DATA FOR THIS TASK below:
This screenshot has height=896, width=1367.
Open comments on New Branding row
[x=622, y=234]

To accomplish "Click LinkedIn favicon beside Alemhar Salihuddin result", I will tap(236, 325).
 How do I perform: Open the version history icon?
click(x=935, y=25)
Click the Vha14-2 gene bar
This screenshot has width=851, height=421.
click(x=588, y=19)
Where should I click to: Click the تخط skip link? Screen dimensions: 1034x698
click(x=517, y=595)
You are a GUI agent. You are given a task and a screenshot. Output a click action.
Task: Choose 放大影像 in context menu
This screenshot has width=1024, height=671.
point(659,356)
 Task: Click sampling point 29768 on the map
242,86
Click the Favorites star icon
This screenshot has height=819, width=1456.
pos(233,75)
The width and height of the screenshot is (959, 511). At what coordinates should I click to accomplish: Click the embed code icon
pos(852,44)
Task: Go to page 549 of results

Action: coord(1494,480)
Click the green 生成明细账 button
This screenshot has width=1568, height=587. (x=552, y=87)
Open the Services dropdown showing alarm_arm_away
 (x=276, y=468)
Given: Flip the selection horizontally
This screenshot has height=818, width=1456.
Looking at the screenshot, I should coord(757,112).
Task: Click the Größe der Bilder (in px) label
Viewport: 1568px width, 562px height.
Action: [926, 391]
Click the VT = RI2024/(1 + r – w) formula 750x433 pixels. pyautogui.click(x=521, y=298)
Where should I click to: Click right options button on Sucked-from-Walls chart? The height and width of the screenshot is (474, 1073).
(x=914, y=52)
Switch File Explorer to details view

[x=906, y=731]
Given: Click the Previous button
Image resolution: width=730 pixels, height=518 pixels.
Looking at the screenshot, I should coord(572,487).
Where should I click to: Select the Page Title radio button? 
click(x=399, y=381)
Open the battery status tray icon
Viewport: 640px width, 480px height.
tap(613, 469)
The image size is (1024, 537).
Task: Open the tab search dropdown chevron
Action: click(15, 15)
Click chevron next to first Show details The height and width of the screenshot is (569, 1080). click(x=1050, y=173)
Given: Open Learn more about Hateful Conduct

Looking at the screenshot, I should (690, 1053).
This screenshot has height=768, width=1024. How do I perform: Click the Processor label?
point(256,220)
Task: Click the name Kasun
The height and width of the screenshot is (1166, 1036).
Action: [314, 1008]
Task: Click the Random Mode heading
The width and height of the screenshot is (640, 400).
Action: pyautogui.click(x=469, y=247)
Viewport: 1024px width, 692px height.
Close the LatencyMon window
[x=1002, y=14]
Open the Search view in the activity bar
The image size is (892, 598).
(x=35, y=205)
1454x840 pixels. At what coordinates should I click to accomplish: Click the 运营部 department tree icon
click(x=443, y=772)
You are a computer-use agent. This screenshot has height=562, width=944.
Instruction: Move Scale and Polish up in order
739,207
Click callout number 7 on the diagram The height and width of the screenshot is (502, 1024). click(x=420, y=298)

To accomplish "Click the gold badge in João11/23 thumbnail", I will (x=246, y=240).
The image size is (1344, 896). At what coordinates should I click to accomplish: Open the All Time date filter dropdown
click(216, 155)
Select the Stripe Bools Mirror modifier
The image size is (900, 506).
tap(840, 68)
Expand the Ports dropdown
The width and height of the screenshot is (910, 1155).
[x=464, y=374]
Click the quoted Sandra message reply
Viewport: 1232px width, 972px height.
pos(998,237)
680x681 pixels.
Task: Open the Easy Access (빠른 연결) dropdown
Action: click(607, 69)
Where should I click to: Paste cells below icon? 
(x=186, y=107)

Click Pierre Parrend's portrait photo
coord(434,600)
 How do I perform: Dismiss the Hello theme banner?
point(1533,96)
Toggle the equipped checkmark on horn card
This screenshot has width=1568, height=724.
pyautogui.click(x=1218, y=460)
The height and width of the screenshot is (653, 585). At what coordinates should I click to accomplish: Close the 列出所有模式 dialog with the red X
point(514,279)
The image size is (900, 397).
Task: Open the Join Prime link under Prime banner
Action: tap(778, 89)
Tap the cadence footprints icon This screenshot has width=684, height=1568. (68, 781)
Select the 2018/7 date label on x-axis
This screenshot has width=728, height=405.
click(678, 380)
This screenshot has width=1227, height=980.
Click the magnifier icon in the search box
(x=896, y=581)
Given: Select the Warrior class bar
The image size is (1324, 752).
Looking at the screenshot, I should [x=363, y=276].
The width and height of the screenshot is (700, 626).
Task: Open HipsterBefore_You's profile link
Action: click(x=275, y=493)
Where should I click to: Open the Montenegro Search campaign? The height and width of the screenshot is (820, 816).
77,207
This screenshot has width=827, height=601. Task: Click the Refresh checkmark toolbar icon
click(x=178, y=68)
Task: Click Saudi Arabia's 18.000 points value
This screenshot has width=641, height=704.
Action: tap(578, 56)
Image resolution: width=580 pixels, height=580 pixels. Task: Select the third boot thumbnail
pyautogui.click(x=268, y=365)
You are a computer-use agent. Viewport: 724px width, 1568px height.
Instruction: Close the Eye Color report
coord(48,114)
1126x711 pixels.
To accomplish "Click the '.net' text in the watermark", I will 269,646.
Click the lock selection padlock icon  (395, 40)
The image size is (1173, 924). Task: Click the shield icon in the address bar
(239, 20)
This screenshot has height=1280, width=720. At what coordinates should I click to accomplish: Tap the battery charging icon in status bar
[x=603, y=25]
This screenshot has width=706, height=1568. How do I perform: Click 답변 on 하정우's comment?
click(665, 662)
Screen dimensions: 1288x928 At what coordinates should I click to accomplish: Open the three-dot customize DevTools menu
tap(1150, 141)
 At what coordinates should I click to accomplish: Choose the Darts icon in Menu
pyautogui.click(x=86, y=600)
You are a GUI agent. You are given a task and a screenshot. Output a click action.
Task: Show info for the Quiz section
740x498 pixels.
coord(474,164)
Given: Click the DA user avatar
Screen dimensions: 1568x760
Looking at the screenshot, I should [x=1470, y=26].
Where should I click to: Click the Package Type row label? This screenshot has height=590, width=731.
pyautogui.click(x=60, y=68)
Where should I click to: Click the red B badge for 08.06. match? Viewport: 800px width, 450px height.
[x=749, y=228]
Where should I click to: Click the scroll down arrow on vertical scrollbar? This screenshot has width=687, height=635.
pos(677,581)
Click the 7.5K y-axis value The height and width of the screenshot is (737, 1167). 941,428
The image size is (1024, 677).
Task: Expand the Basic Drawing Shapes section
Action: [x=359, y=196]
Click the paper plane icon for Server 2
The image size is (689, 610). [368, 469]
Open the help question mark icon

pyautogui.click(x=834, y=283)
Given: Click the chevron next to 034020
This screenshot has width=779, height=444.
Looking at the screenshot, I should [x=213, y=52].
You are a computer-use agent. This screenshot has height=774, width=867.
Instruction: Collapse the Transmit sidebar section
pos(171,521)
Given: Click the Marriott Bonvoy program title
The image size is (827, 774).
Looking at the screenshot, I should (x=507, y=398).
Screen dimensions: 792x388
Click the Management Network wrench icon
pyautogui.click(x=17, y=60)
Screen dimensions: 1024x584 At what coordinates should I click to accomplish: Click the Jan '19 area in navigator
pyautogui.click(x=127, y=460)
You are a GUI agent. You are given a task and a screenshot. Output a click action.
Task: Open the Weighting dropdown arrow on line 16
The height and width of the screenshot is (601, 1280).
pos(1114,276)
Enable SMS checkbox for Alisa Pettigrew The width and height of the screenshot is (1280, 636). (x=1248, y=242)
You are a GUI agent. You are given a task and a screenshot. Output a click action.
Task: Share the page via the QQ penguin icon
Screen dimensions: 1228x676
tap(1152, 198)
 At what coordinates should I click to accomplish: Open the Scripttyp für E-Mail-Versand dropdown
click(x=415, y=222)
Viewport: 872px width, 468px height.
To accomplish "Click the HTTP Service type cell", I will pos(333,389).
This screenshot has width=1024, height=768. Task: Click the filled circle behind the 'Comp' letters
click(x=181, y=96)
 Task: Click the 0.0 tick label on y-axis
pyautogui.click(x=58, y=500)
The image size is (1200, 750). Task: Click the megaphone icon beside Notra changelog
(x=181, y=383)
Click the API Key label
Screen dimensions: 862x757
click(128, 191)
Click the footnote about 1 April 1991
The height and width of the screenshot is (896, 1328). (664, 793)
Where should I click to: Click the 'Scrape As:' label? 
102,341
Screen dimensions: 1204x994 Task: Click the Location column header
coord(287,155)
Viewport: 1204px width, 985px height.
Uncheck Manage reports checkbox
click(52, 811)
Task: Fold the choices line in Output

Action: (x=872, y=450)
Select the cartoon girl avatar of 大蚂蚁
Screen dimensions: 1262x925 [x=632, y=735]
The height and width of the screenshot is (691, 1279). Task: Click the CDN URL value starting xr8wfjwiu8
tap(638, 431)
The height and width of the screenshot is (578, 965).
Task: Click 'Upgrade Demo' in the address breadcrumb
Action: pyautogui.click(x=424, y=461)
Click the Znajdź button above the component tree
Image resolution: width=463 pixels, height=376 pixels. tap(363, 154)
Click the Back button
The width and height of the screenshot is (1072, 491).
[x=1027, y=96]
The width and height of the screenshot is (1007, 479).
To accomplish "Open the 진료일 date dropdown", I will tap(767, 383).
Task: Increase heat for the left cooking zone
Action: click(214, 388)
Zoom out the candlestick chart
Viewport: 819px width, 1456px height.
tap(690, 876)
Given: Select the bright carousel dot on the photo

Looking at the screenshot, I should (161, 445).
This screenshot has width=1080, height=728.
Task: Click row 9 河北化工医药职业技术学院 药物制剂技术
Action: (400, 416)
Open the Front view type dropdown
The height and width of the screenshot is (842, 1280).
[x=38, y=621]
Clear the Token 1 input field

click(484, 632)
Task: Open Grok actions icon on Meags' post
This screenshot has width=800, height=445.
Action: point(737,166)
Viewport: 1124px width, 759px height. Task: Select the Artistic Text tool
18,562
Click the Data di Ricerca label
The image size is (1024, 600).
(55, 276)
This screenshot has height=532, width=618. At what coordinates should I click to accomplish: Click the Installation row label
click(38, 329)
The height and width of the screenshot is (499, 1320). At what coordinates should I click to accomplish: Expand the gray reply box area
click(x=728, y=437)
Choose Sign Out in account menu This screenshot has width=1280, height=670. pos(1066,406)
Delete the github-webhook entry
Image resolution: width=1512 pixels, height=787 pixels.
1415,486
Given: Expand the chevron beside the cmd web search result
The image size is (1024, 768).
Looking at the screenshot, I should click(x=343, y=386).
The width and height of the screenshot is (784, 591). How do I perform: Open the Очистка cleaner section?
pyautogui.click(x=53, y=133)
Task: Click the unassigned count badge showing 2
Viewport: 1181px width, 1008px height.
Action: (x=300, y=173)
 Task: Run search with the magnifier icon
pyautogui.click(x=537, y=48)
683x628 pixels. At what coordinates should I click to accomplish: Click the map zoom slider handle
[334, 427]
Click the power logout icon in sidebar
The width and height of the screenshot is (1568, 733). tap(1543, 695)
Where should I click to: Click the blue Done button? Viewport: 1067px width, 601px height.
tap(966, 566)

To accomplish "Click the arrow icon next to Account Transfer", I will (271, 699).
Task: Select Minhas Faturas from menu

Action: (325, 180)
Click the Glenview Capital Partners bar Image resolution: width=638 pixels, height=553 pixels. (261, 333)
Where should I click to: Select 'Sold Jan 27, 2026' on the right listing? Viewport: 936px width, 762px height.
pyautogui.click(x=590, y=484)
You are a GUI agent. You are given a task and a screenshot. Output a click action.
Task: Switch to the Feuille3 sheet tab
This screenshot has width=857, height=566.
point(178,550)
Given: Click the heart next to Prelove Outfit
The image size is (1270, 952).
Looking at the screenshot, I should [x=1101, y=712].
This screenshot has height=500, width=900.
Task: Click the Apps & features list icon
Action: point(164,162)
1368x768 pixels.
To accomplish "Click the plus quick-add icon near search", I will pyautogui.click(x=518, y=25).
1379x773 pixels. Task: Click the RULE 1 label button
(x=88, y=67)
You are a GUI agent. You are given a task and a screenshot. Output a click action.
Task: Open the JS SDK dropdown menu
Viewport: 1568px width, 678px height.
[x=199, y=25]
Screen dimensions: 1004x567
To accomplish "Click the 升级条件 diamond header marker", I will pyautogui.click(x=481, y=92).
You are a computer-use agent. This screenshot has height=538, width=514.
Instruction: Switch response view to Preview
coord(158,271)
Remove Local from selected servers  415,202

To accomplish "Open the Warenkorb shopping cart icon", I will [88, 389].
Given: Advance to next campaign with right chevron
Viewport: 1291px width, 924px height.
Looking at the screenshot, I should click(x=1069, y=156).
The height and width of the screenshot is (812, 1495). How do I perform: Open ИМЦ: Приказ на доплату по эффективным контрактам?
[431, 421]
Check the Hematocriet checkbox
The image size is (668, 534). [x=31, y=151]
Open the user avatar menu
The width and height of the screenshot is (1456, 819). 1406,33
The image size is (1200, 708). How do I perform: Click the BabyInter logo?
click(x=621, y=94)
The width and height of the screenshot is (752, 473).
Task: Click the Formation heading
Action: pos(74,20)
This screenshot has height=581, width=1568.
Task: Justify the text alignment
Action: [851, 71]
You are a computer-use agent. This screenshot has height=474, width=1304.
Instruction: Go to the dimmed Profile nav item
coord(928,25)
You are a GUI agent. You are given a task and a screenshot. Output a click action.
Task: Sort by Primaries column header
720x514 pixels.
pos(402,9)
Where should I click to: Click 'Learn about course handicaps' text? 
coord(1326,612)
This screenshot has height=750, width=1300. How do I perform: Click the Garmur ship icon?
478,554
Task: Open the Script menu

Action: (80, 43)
End of DATA FOR THIS TASK.
**DIRECTIONS**. Both end lines included, restate word for word the lines above from the line with "The image size is (1024, 768)." to the line with "Remove Local from", and nothing else.

**TASK SOLUTION**.
The image size is (1024, 768).
Looking at the screenshot, I should click(x=343, y=386).
The width and height of the screenshot is (784, 591). How do I perform: Open the Очистка cleaner section?
pyautogui.click(x=53, y=133)
Task: Click the unassigned count badge showing 2
Viewport: 1181px width, 1008px height.
Action: (x=300, y=173)
 Task: Run search with the magnifier icon
pyautogui.click(x=537, y=48)
683x628 pixels. At what coordinates should I click to accomplish: Click the map zoom slider handle
[334, 427]
Click the power logout icon in sidebar
The width and height of the screenshot is (1568, 733). tap(1543, 695)
Where should I click to: Click the blue Done button? Viewport: 1067px width, 601px height.
tap(966, 566)

To accomplish "Click the arrow icon next to Account Transfer", I will (271, 699).
Task: Select Minhas Faturas from menu

Action: (325, 180)
Click the Glenview Capital Partners bar Image resolution: width=638 pixels, height=553 pixels. (261, 333)
Where should I click to: Select 'Sold Jan 27, 2026' on the right listing? Viewport: 936px width, 762px height.
pyautogui.click(x=590, y=484)
You are a GUI agent. You are given a task and a screenshot. Output a click action.
Task: Switch to the Feuille3 sheet tab
This screenshot has width=857, height=566.
point(178,550)
Given: Click the heart next to Prelove Outfit
The image size is (1270, 952).
Looking at the screenshot, I should [x=1101, y=712].
This screenshot has height=500, width=900.
Task: Click the Apps & features list icon
Action: point(164,162)
1368x768 pixels.
To accomplish "Click the plus quick-add icon near search", I will pyautogui.click(x=518, y=25).
1379x773 pixels. Task: Click the RULE 1 label button
(x=88, y=67)
You are a GUI agent. You are given a task and a screenshot. Output a click action.
Task: Open the JS SDK dropdown menu
Viewport: 1568px width, 678px height.
[x=199, y=25]
Screen dimensions: 1004x567
To accomplish "Click the 升级条件 diamond header marker", I will pyautogui.click(x=481, y=92).
You are a computer-use agent. This screenshot has height=538, width=514.
Instruction: Switch response view to Preview
coord(158,271)
Remove Local from selected servers  415,202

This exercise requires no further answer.